Senior Vice Presdent Gas and Power Gas Directorate Pertamina Djohardi Angga Kusumah mengatakan, sampai dengan 2019, Indonesia belum mempunyai cadangan gas baru dan cadangan gas Indonesia masih berasal dari lapangan-lapangan gas tua dengan setiap tahun terus mengalami penurunan produksi secara alami (natural decline). Itu menjadi penyebab untuk perlunya dilakukan impor gas.

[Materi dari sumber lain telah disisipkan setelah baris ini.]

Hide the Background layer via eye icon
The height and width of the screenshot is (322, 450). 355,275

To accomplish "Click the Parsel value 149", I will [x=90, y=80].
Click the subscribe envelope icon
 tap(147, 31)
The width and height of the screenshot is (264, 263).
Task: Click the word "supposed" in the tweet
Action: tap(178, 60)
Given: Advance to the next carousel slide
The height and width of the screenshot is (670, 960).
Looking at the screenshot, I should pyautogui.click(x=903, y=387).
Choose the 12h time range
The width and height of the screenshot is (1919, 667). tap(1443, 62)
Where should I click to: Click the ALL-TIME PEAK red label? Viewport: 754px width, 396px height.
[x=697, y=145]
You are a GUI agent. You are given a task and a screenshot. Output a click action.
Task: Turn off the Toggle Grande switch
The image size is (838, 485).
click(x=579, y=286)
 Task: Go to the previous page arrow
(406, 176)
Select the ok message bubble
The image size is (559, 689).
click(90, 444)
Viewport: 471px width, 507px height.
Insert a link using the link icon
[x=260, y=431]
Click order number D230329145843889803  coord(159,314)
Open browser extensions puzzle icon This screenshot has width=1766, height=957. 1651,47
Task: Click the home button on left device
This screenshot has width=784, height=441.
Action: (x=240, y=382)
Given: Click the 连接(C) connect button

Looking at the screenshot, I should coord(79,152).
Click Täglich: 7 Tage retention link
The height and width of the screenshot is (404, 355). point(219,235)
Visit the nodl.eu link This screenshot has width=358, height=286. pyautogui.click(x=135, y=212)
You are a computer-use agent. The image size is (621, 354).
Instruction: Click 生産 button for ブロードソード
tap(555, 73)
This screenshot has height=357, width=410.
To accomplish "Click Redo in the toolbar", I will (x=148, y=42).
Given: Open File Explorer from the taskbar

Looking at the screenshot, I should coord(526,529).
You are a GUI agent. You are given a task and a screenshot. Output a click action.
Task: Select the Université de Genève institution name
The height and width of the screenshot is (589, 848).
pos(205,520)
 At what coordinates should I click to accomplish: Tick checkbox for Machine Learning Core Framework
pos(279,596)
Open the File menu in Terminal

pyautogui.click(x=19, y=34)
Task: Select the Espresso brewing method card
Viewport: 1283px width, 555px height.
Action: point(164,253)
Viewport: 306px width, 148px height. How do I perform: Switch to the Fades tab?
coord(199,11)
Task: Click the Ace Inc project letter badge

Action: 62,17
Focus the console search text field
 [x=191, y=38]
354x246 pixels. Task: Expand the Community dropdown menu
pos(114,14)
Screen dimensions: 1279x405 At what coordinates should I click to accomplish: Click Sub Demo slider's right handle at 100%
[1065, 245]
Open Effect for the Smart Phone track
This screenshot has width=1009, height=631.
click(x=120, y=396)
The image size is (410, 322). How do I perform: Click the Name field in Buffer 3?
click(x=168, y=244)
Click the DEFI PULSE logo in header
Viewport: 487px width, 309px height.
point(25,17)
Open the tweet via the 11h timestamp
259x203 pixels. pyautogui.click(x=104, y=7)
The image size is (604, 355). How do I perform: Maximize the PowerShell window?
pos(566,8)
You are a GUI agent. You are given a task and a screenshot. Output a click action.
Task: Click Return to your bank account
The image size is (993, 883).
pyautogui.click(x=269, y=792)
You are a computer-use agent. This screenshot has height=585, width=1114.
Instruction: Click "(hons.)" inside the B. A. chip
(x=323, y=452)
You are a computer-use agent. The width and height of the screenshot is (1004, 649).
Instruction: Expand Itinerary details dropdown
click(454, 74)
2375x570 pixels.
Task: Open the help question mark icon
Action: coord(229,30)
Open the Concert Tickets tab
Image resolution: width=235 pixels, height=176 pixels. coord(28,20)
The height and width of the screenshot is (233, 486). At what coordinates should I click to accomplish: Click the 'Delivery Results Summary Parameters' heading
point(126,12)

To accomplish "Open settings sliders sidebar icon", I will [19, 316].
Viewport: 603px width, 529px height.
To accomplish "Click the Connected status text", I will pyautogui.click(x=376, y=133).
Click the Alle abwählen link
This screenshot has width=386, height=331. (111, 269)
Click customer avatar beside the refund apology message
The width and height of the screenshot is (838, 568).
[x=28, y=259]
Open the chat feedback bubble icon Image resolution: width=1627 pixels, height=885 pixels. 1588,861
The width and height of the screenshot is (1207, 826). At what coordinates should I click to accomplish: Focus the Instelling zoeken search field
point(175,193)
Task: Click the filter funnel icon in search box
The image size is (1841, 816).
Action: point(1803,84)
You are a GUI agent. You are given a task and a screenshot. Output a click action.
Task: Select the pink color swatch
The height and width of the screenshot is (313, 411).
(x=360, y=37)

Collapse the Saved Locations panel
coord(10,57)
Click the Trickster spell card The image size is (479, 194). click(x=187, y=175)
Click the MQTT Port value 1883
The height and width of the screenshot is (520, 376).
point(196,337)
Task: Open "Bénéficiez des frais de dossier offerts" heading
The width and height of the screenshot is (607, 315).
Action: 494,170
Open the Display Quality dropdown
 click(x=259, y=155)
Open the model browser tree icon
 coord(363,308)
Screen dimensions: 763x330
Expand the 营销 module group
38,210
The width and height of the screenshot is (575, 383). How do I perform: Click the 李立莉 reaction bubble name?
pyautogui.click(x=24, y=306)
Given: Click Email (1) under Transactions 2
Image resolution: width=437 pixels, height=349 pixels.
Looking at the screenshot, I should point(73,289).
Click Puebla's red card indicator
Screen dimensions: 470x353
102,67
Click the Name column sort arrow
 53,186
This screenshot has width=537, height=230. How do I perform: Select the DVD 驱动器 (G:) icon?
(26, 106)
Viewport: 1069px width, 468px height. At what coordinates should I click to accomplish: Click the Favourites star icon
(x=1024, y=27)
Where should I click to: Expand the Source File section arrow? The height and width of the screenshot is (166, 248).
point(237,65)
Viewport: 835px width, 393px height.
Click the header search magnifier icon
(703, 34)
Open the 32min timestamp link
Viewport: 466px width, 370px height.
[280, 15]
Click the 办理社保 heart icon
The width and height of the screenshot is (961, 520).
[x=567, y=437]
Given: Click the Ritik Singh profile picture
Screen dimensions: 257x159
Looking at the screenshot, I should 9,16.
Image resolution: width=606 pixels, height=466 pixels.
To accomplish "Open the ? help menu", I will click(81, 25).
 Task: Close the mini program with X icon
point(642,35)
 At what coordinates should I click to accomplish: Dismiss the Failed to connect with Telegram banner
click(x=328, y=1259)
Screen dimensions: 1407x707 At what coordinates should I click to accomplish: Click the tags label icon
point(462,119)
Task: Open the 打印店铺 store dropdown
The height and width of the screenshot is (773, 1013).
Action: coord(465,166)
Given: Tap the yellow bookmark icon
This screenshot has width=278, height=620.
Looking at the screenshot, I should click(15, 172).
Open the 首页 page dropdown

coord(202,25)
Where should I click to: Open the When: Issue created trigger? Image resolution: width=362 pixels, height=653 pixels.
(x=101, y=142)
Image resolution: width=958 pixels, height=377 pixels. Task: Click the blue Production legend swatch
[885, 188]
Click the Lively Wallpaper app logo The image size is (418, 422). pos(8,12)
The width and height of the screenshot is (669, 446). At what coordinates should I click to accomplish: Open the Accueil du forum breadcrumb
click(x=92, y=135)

"Di 2019 pasokan di dalam negerinya naturally declining, sementara produksi baru belum mulai. Misalnya Masela, Indonesia Deepwater Development (IDD), Natuna kan belum mulai. Karenanya dibutuhkan impor," kata Djohari, di JCC, Jakarta, Selasa (7/2/2017).
Djohari menjelaskan, pada 2019 kebutuhan gas dalam negeri akan terus meningkat sejalan dengan pertumbuhaan ekonomi. Di saat itu juga akan terjadi kekurangan pasokan gas. Ia memperkirakan, kekurangan pasokan gas sekitar 500 MMSCFD. Kekurangan pasokan tersebut untuk memenuhi kebutuhan industri dan pembangkit listrik yang masuk dalam megaproyek 35.000 MW.
"Tapi ini mungkin bisa mencapai 500 MMSCFD. Karena itu terdiri dari power dan industri. Karena terlaksana proyek 35.000 MW PLN," ujar dia.
Djohari menekankan, impor gas dilakukan bukan karena ingin mendapatkan harga gas lebih murah. Tetapi, impor gas dilakukan untuk memenuhi kebutuhan. "Memang impor bukan hanya semata-mata faktor harga. Pada saat ini konsumsi dalam negeri itu 3000-3500 MMSCFD. Itu akan tumbuh 4-5 persen per tahunnya," pungkas dia.